Friday, May 30, 2008

Is Water Becoming 'New Oil'?

Is water becoming ‘the new oil’?

Population, pollution, and climate put the squeeze on potable supplies – and private companies smell a profit. Others ask: Should water be a human right?

By Mark Clayton
Staff writer of The Christian Science Monitor
May 29, 2008 edition

Reporter Mark Clayton discusses the growing market for 'blue gold'.

Reporter Mark Clayton

Public fountains are dry in Barcelona, Spain, a city so parched there’s a €9,000 ($13,000) fine if you’re caught watering your flowers. A tanker ship docked there this month carrying 5 million gallons of precious fresh water – and officials are scrambling to line up more such shipments to slake public thirst.

Barcelona is not alone. Cyprus will ferry water from Greece this summer. Australian cities are buying water from that nation’s farmers and building desalination plants. Thirsty China plans to divert Himalayan water. And 18 million southern Californians are bracing for their first water-rationing in years.

Water, Dow Chemical Chairman Andrew Liveris told the World Economic Forum in February, “is the oil of this century.” Developed nations have taken cheap, abundant fresh water largely for granted. Now global population growth, pollution, and climate change are shaping a new view of water as “blue gold.”

Water’s hot-commodity status has snared the attention of big equipment suppliers like General Electric as well as big private water companies that buy or manage municipal supplies – notably France-based Suez and Aqua America, the largest US-based private water company.

DATA SECTION

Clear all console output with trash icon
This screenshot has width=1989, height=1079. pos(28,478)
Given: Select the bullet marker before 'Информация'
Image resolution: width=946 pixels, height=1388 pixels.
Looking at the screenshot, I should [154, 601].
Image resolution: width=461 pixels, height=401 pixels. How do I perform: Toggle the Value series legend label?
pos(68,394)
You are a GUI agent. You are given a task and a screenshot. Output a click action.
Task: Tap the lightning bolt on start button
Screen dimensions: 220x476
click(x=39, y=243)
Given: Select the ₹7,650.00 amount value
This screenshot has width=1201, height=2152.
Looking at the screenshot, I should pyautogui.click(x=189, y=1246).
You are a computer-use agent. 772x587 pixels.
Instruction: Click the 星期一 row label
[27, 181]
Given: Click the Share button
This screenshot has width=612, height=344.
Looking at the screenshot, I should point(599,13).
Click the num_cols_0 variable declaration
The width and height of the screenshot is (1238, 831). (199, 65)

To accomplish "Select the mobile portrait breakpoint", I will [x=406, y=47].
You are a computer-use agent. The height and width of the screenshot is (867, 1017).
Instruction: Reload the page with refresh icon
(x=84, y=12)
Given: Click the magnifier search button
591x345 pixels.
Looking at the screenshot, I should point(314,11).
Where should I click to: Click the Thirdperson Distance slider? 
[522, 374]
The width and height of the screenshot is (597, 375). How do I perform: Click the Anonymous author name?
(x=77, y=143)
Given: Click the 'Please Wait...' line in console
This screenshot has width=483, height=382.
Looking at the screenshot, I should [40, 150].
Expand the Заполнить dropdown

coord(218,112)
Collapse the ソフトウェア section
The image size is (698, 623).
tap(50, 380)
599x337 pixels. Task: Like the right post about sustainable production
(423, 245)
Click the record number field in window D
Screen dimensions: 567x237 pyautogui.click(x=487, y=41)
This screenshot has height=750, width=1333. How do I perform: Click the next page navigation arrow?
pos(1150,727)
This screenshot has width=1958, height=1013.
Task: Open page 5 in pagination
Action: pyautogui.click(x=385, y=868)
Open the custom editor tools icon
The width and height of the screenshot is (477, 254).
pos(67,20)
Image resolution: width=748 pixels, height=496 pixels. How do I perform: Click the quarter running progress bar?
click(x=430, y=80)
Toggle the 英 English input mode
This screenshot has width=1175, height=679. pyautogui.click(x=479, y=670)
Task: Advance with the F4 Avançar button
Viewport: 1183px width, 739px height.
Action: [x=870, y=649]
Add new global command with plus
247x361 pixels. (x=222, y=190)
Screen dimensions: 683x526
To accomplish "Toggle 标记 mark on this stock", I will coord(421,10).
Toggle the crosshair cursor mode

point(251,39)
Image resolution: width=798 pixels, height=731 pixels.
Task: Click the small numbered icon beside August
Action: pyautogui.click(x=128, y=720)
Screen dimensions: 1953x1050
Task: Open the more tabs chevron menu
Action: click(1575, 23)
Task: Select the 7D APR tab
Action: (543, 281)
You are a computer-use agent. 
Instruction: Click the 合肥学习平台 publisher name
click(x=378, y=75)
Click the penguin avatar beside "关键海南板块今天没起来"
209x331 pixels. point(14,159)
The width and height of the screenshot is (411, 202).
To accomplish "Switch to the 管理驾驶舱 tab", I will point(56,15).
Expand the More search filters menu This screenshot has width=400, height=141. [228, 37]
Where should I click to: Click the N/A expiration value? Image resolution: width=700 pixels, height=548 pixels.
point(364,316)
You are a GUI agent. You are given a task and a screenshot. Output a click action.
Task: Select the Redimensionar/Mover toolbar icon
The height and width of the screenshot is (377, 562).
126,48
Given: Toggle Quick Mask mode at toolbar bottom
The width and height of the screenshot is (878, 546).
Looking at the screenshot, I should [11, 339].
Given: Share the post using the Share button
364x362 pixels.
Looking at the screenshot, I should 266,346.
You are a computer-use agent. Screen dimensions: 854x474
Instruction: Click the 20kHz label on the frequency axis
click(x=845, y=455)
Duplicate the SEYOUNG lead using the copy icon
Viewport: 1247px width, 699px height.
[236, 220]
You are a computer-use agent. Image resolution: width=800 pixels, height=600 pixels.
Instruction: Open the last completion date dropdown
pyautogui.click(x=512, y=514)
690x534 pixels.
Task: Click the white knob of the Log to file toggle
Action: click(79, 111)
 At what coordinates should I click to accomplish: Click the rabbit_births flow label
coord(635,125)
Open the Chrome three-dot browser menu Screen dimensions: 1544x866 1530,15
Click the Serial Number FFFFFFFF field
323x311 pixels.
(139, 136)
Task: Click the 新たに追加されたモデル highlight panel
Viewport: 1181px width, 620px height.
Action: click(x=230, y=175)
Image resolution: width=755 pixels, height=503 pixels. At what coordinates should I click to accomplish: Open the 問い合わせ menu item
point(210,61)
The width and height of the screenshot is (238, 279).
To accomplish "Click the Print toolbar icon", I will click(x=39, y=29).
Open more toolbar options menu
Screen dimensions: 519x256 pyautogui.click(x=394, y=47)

AIM 1
In the water article, rewrite the passage starting at "Water’s hot-commodity status" and ending at "private water company.", using "Siemens" in place of "General Electric".
AIM 2
Copy out the lines of the entries starting at the line that contains "Given: Share the post using the Share button" and ending at the line that contains "Looking at the screenshot, I should 266,346.".

TASK RESPONSE 1
Water’s hot-commodity status has snared the attention of big equipment suppliers like Siemens as well as big private water companies that buy or manage municipal supplies – notably France-based Suez and Aqua America, the largest US-based private water company.

TASK RESPONSE 2
Given: Share the post using the Share button
364x362 pixels.
Looking at the screenshot, I should 266,346.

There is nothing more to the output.